Llegas a casa, te duchas y te secas el cabello con prisas. Al día siguiente, al mediodía, ya sientes esa pesadez en la coronilla y el volumen ha desaparecido por completo. Si tienes el cabello fino, conoces esta frustración mejor que nadie. Probamos mil productos, pero a veces el error no está en el champú, sino en la técnica de secado.
La farmacéutica Helena Rodero, una de las voces más autorizadas en el cuidado capilar, ha puesto el foco en un detalle que solemos pasar por alto. No es cuestión de potencia, sino de dirección y constancia. Existe un método infalible para que la raíz se mantenga suelta y, lo más importante, limpia durante mucho más tiempo.
El secreto está en la raíz, no en las puntas
Solemos dedicar minutos interminables a trabajar las puntas, buscando esa forma pulida, mientras dejamos la raíz a su suerte. Según explica Rodero, el cabello fino acumula humedad en la zona cercana al cuero cabelludo con mucha más facilidad. Esa humedad residual es el caldo de cultivo perfecto para la grasa prematura.
Cuando no secamos la raíz correctamente, la cutícula permanece abierta y el cabello pierde esa estructura inicial que le da cuerpo. La experta sugiere un enfoque radicalmente diferente: priorizar el secado de la raíz por encima de todo. Si la raíz está totalmente seca, el volumen no solo es más grande, sino que se mantiene intacto porque no hay peso extra que lo aplaste.
El consejo maestro: Utiliza la boquilla de tu secador orientada hacia abajo, pero moviendo el cabello en la dirección opuesta a la que cae habitualmente. Esto eleva la cutícula desde la base y crea una estructura invisible que sostiene el peso del mechón durante horas.

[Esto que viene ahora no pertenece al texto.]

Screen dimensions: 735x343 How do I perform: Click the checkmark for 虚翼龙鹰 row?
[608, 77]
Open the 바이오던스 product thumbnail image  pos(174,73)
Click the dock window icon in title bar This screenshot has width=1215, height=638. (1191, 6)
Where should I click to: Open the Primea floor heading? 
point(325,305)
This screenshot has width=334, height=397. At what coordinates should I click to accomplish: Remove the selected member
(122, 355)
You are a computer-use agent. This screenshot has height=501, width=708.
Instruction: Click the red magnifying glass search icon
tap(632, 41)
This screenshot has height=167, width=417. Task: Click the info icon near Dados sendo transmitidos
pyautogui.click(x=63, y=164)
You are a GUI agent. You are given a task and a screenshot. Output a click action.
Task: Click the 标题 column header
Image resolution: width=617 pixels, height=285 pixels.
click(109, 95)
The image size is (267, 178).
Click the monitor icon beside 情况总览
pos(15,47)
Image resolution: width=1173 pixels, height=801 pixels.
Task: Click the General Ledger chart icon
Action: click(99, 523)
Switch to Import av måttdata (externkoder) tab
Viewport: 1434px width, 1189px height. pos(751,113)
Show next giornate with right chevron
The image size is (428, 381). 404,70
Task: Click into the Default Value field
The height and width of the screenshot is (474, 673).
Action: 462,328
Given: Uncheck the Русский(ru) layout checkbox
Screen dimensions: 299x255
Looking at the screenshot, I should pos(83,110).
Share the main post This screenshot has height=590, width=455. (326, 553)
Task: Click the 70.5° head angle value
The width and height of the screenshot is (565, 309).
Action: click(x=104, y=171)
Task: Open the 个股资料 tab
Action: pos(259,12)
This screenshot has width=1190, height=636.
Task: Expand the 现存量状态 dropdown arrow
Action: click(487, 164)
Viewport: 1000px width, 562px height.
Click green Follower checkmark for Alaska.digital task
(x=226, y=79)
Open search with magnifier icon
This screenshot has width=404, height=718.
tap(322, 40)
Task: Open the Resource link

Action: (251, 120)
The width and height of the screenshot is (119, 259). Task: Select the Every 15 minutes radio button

¿Por qué tu cabello pierde volumen tan rápido?
El problema no es solo estético. Un cuero cabelludo que tarda demasiado en secarse genera un microclima que favorece la actividad de las glándulas sebáceas. Es un círculo vicioso: a más humedad, más grasa; a más grasa, menos volumen. Por eso, al secar bien la raíz, estamos literalmente frenando la producción de sebo al dejar el entorno seco y oxigenado.
Helena Rodero enfatiza que el aire no debe estar a una temperatura agresiva, sino que la clave es el flujo constante. Un error habitual es acercar demasiado el secador al cuero cabelludo. Esto, además de dañar el folículo, provoca un efecto rebote donde la piel intenta compensar el calor extremo produciendo más aceite.

Un cambio de hábito que notarás al instante
Si quieres probar este truco hoy mismo, comienza por retirar la humedad excesiva con una toalla de microfibra, sin frotar. Luego, divide tu melena en secciones pequeñas y dedica esos segundos extra a enfocar el aire únicamente en la base. Notarás que el cabello queda mucho más suelto y, lo mejor de todo, se mantiene limpio un día extra.
Es una técnica sencilla que no requiere aparatos caros ni productos milagrosos. Simplemente, es entender cómo responde tu fibra capilar al calor. Muchas veces la solución a nuestra rutina de belleza está en cambiar nuestra forma de actuar, no en gastar más dinero en la tienda.
¿Sabías que este mismo método ayuda también a proteger el brillo natural? Al secar correctamente la raíz y sellar después con un golpe de aire frío, conseguimos que la cutícula se cierre completamente, evitando ese aspecto encrespado que tanto odiamos en el cabello fino. ¿Lista para probar esta técnica mañana mismo y dejar de sufrir por el volumen perdido?